I do expect there to be a period of time where it's relatively easy to interfere with dropbox so that it thinks it's running on win10 even when it's not, so they can't shut us off on the server. But eventually they will use some OS services which are not so easy to fake, and it's the integration with OS (filesystem and shell) services that are a principal part of dropbox's value so it's not so easy to just slice out either.
- Dibrom2 years agoHelpful | Level 7
Doubtful, because the very nature of the software's purpose is that it connects to the internet and 'phone's home' all the time in order to do the very thing the tin it comes in says it can do. This means it is constantly checking for and updating itself without user control. There used to be a stripped out version called Dropbox portable, which could even run from USB on computers that were locked down from installing apps like work computers, but Dropbox put an end to that when they decided they would remove the option of preventing updates and took away all user control altogether.
Just google "how do I prevent Dropbox from updating" and you'll see this is a VERY common and wanted question. The answer unfortunately is you can't - at least not without breaking the application entirely such that it no longer works. In this respect, it's the same as Windows 10/11 itself. You can strip all the spyware and telemetry out of Windows 7 relatively easily and make a new installer without all the spyware/bloatware crap, and it works brilliantly - far better in fact than it ever did officially from Microsoft, but you can't do the same thing with Windows 10/11. The telemetry/spyware/data scraping tools are so intrinsic and embedded so deeply within the operating structure of Windows 10/11, that removing them breaks the OS to such an extent that it no longer works as an OS. Exactly the same is true of Dropbox now unfortunately. These are both advertising tools designed to harvest your data and sell it to advertisers ultimately to make money.
Windows 10/11's primary purpose is a data scraping tool for Microsoft. On the back of that basic functionality is an operating system for your MSI/Gigabyte/ASUS whatever MoBo provided as the useful part you need to run your computer as the incentive for installing it, but never forget that the primary purpose and the main reason for the software existing in the first place is to scrape the user's data and feed it back to Microsoft.

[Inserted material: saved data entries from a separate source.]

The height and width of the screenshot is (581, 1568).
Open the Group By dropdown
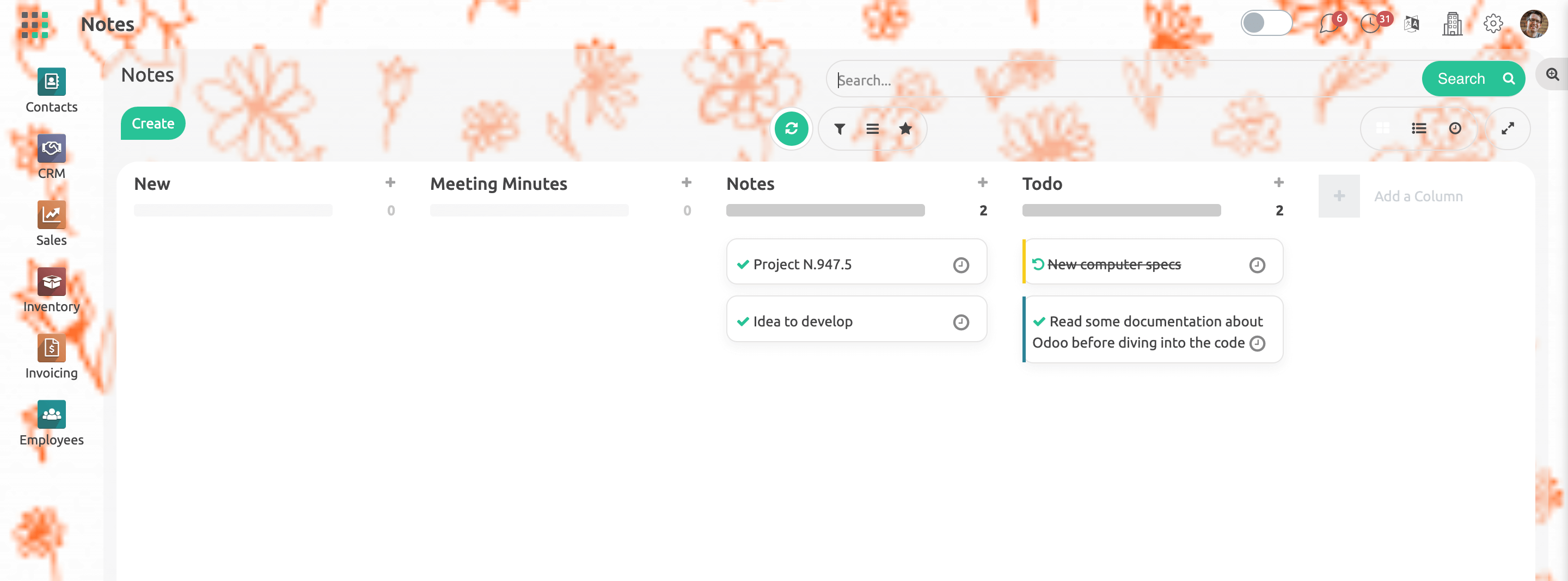pos(872,128)
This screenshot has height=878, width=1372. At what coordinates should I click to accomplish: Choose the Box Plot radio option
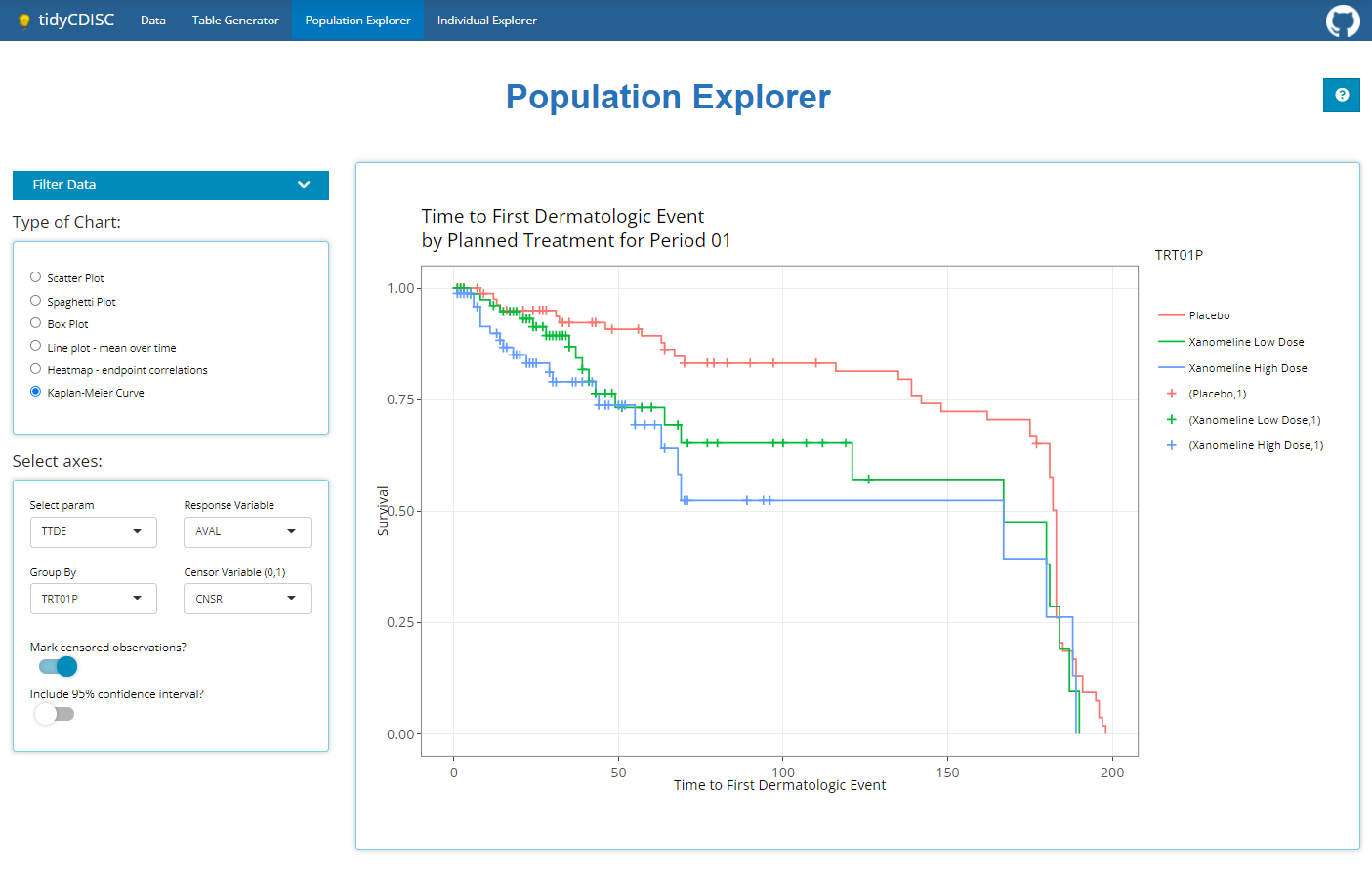tap(36, 323)
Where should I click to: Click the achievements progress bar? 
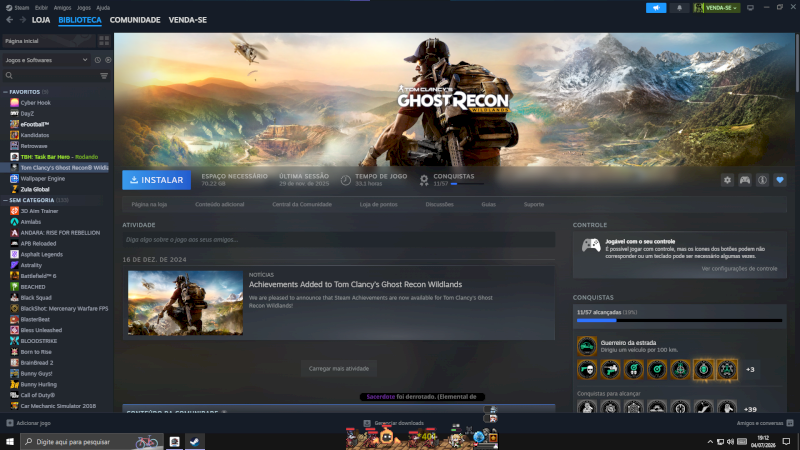tap(679, 320)
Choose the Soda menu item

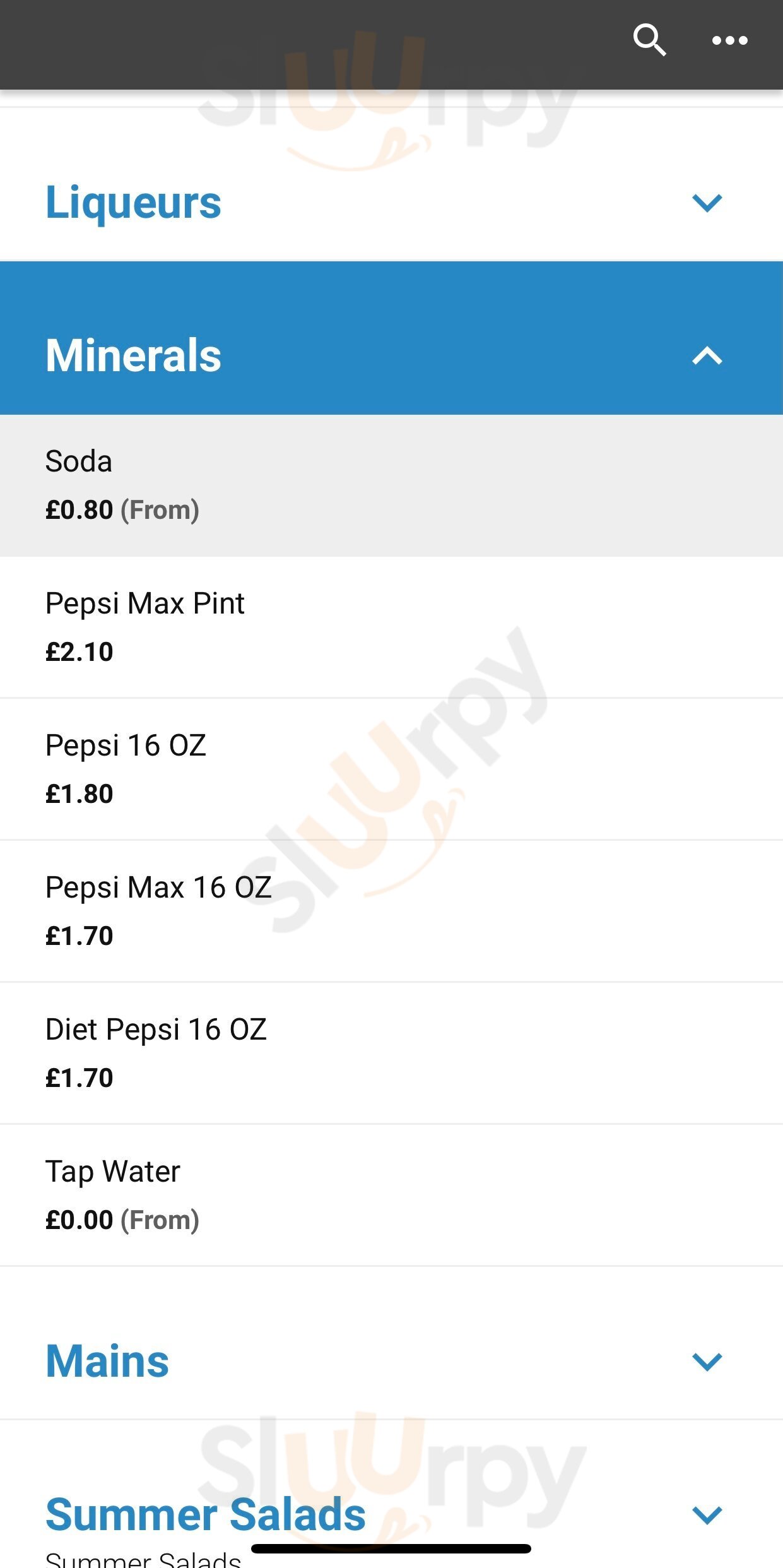coord(79,461)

As of today, right now (since I just checked), the sum total market share of Windows versions 7 + 8 + 8.1 is only 3.71%. That's how many computers in the world are running those OSes. The simply truth is that Dropbox have made a commercial decision to trash 3.71% of their customers they've determined they can live without and don't need. They can see the numbers for themselves and that's a decision they've made. 3.71% is not a lot and they can obviously survive with a loss of 3.71% of their customer base, so that's what they've decided to do. No amount of pleading or hand wringing will change that. Just switch to their competitors instead. A quick look reveals there are a lot of them.
- leo91852 years agoExplorer | Level 4
I hope someone will find a "workaround"-solution for this Dilemma.
- Jay2 years ago
Dropbox Community Moderator
Hi earlpurple, I merged you to this post regarding a recent update on the Windows 7 desktop compatibility.